[Saved data entries]
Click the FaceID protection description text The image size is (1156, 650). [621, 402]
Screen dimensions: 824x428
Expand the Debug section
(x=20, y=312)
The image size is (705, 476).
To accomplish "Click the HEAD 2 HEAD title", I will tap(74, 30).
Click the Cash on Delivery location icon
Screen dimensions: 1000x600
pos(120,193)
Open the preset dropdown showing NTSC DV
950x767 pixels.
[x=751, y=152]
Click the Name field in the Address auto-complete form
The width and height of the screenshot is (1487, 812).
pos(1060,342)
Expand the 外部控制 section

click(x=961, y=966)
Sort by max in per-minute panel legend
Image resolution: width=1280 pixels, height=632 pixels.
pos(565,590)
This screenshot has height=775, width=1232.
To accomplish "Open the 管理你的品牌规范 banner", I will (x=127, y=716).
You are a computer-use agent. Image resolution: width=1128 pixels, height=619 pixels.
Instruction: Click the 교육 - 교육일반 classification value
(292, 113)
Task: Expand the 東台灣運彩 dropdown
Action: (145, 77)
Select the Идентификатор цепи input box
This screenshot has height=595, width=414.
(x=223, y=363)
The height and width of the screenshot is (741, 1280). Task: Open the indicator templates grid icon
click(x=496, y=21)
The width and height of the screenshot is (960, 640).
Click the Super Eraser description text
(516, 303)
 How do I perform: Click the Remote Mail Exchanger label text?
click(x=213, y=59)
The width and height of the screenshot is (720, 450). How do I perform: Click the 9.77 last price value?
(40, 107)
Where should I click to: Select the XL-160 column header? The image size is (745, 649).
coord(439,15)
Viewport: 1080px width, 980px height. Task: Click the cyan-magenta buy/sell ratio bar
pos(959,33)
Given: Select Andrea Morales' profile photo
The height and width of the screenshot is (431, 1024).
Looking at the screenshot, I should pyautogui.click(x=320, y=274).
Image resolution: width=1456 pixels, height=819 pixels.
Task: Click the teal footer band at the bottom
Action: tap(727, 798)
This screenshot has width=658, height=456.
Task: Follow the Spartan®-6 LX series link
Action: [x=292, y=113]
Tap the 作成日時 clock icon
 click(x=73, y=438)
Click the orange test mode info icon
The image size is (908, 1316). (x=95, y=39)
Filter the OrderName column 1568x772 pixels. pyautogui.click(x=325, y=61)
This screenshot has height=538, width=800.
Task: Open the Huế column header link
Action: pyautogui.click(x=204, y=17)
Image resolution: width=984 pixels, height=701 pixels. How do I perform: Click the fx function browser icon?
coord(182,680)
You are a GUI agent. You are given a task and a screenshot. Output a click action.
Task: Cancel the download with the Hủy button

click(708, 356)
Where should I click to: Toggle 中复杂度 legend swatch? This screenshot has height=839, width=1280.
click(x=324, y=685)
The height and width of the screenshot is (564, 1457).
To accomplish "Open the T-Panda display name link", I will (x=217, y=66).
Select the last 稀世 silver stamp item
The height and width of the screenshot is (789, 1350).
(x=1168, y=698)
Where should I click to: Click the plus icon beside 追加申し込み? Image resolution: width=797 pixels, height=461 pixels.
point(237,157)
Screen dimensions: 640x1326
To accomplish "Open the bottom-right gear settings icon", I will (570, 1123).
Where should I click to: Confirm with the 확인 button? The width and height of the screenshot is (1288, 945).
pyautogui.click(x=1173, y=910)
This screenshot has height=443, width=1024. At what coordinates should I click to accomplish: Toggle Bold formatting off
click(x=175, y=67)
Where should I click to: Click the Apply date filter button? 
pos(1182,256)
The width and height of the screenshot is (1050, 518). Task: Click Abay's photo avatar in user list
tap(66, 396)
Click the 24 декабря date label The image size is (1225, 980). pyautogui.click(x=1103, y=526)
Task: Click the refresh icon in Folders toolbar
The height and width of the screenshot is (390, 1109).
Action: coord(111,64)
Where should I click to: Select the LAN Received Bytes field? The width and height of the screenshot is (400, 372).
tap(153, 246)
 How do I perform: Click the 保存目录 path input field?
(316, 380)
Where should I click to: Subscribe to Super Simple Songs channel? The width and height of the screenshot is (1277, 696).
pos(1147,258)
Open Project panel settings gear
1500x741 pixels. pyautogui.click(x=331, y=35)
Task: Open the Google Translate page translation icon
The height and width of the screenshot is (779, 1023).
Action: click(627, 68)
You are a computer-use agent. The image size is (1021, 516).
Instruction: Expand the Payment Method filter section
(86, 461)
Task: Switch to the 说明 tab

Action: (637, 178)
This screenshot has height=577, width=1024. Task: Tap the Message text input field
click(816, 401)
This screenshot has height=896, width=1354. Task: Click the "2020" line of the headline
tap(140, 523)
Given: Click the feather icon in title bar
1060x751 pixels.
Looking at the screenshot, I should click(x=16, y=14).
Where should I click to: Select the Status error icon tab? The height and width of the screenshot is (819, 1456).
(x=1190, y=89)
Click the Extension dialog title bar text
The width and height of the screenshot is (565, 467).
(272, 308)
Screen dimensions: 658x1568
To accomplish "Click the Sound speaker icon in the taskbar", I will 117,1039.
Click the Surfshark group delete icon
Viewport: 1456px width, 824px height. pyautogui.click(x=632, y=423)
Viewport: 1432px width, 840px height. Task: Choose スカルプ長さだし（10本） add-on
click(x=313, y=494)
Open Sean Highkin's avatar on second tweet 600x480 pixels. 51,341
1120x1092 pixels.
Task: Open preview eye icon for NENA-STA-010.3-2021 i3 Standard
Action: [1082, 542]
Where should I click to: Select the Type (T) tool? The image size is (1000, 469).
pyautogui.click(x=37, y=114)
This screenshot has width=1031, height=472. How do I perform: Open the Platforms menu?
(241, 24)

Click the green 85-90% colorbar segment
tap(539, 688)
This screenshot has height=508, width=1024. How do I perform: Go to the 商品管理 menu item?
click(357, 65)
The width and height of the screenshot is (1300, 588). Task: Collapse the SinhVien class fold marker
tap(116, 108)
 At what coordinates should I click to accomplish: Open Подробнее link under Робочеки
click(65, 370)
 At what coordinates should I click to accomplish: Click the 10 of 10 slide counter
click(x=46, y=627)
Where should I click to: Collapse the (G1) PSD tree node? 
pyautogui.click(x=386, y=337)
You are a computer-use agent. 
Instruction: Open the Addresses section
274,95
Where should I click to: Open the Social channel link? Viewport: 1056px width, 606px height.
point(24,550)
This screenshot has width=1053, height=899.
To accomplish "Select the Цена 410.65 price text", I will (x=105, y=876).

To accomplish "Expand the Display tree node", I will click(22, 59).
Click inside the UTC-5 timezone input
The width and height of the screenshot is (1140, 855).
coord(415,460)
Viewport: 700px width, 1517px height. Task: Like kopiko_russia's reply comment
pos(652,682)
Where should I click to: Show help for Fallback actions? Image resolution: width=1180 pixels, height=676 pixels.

--- Task directions ---
Search the data for "title". Copy every matching line.

--- Task output ---
To accomplish "Click the HEAD 2 HEAD title", I will tap(74, 30).
Given: Click the feather icon in title bar
Click the Extension dialog title bar text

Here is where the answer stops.